▶ _Source passage_:
Alcatel-Lucent offers a prescription for telco success

Alcatel-Lucent won the prestigious Infrastructure Technology award at Mobile World Congress 2012– literally the Oscars of the infrastructure industry. Its LightRadio technology has been making waves and helped it win deals with customers all over the world. In addition to its role on the red carpet, Alca-Lu also worked with Telefonica to light up the LTE network in Barcelona.

While the 3G network was congested most of the time and attendees were having a hard time making calls (Wi-Fi has been much better this year), LTE network was blazing fast averaging 30-60 Mbps download and 10-25 Mbps speeds (of course, the number of LTE subs on the network were small). The experience on HTC’s LTE device was terrific.

Given all this attention, plus the challenges facing its customers when it comes to providing more data every year I thought Alcatel-Lucent might shed some light on trends and solutions for the next year in mobile. So, I caught-up with Wim Sweldens, President, Alcatel-Lucent Wireless Division to discuss the state of the industry.

Wi-Fi as about to become part of the carrier network.

Sweldens is tired of hearing the term Wi-Fi offloading used unabated. Even at the show, Wi-Fi offload was being discussed along with LTE in the same sentence. However, with Wi-Fi, operators are also offloading the customer, he said – exposing the customer to potential security problems and perhaps exposing the operator to a loss of revenue opportunities during that session.

▶ _Directions_:
A: In the Alcatel-Lucent article, shorten the paragraph beginning "Alcatel-Lucent won the prestigious" into a bulleted list that keeps its main facts.
B: Carry on the Alcatel-Lucent article past its final sentence.
The material after this article is not needed for the work here.

▶ _Provided records_:

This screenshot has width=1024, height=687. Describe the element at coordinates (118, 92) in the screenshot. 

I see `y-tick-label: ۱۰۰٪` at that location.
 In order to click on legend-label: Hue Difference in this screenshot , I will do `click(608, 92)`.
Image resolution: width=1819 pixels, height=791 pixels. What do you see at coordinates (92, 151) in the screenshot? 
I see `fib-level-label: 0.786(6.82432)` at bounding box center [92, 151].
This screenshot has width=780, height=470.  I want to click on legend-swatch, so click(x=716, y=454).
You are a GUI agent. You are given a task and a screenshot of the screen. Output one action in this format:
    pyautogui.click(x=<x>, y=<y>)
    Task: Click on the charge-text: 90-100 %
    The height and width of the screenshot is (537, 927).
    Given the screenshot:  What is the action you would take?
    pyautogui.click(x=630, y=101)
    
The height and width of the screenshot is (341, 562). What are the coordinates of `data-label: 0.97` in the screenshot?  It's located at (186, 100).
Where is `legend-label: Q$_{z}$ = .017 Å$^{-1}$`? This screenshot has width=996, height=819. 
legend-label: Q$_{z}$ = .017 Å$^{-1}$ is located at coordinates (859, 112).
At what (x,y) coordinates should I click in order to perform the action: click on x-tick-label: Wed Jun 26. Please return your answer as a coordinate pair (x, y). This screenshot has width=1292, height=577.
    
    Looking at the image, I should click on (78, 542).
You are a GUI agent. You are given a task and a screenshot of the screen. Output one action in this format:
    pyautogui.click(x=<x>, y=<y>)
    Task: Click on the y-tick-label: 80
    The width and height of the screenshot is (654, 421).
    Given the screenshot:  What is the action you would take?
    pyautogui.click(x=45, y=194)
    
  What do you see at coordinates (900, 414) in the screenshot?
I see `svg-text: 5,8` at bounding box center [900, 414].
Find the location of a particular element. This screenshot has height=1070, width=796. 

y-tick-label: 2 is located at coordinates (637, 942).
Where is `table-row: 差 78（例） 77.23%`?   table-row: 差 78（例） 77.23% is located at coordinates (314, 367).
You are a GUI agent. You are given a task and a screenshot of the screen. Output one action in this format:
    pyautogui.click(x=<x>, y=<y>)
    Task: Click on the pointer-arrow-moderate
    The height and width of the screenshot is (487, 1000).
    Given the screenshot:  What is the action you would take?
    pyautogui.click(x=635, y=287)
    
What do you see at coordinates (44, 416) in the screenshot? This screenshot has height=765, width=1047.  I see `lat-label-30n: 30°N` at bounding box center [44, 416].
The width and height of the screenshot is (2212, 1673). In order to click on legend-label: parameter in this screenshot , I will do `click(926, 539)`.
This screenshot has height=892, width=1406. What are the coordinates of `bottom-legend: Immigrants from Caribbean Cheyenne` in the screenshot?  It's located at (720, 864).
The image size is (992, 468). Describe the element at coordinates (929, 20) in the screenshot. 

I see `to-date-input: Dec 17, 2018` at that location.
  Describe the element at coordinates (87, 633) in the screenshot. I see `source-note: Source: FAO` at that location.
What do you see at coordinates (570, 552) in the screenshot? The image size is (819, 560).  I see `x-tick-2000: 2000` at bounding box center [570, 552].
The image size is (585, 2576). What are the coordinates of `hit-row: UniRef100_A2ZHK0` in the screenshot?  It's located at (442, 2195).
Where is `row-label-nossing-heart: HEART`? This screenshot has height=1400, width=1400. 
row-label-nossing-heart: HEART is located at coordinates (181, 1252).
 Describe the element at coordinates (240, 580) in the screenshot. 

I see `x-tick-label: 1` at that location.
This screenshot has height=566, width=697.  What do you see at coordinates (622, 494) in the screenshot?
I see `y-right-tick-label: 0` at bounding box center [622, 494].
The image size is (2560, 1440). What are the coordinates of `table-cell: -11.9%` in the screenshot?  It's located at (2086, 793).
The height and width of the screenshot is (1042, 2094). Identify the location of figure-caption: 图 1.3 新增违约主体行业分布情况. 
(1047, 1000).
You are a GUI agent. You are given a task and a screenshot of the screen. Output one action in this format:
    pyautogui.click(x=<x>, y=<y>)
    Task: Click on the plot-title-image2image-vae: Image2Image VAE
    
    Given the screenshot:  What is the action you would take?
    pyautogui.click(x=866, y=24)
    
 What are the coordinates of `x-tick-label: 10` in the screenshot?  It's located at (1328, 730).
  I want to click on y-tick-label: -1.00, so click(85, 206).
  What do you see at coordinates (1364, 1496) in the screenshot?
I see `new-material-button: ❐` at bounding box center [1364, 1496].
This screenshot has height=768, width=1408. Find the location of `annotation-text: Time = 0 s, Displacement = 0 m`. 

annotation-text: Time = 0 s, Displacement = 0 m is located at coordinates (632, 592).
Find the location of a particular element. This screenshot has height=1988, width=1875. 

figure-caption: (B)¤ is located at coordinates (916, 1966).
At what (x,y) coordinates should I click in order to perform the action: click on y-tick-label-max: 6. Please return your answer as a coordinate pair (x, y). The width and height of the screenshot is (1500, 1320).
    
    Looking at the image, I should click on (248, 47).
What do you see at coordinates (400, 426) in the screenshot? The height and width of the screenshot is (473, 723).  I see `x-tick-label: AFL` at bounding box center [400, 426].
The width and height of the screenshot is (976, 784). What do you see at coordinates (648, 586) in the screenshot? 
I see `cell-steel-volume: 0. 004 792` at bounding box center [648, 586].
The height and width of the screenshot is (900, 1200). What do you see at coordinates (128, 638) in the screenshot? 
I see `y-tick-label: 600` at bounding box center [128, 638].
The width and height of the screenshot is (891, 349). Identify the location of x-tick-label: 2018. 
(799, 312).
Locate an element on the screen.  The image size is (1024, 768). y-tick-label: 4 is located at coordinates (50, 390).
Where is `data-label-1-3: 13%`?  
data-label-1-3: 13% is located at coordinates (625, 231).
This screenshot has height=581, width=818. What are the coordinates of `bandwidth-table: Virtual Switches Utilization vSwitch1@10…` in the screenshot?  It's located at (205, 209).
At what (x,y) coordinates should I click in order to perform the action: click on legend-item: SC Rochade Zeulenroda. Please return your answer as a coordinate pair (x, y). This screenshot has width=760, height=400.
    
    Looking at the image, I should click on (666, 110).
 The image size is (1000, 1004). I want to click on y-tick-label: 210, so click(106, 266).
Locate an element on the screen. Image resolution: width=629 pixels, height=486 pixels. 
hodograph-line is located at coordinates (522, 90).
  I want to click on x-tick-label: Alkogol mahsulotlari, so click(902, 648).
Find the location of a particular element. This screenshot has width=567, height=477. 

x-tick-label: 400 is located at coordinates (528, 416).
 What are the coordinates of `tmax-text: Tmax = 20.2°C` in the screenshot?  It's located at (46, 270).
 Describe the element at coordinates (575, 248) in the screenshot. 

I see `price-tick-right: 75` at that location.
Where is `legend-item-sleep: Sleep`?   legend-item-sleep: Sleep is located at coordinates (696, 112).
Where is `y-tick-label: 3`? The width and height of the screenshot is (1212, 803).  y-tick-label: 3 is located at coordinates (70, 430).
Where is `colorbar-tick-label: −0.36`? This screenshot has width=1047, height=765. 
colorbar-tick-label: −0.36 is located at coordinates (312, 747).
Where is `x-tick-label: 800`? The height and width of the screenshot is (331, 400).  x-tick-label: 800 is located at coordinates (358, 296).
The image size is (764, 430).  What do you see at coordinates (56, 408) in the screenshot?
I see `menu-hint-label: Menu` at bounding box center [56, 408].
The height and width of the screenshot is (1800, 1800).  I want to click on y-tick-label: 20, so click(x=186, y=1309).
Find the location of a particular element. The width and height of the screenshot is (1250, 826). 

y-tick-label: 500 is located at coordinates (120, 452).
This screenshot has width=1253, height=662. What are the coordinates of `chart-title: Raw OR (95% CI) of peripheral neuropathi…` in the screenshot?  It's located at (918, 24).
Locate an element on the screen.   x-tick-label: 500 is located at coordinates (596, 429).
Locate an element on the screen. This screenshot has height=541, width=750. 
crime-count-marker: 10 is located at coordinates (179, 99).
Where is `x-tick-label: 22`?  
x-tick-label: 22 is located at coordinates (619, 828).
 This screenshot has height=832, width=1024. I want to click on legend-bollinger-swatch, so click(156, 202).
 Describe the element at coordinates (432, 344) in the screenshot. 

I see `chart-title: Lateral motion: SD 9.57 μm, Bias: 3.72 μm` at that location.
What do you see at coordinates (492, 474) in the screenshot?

▶ _Task-by-task answers_:
A:
- Alcatel-Lucent won the Infrastructure Technology award at Mobile World Congress 2012.
- Its LightRadio technology has helped it win deals with customers around the world.
- It also worked with Telefonica to light up the LTE network in Barcelona.

B:
Sweldens argued that with Alcatel-Lucent’s Light Radio WiFi, operators will be able to more intelligently onboard the customer to their network and provide the same level of service and security as they do with their cellular network. Sweldens suggested that this is a good marriage between the radio and the IP world to give the best to customer while preserving the value for the operators.

Additionally, with operator policies governing the Wi-Fi network, they will be able to do better traffic management by quality of service, application type, network conditions, pricing plans, etc. This is specially helpful in venues such as airports, sports arenas, city centers, and malls where large number of users congregate. The switching between the cellular and Wi-Fi network is completely abstracted from the user and the experience is not disturbed to attend to the network needs of the device.

I saw similar direction of integrating Wi-Fi with the cellular infrastructure and policy framework from other infrastructure providers as well. Customers shouldn’t get charged for Wi-Fi, but it will just help operators to manage their network better and keep the customers on their network. It will also help subscribers manage the data caps for activities such as data intensive video downloads.

LightRadio and new paradigm in technology creation.

Often, infrastructure technology development is done in insolation. Customers (operators) provide input and their wish-list, but the engineers from the two segments don’t work hand-in-hand creating new technologies. Alcatel-Lucent took a new approach to bring solutions to the market quickly. It opened up its product development and R&D to its customers and built the Light Radio technology together with them. Alcatel-Lucent went from idea to products in a year, and now has several contracts done. The collaboration with China Mobile has been particularly notable with Sweldens himself spending quite some time with the engineers in China.

LightRadio and the new economics of cellular.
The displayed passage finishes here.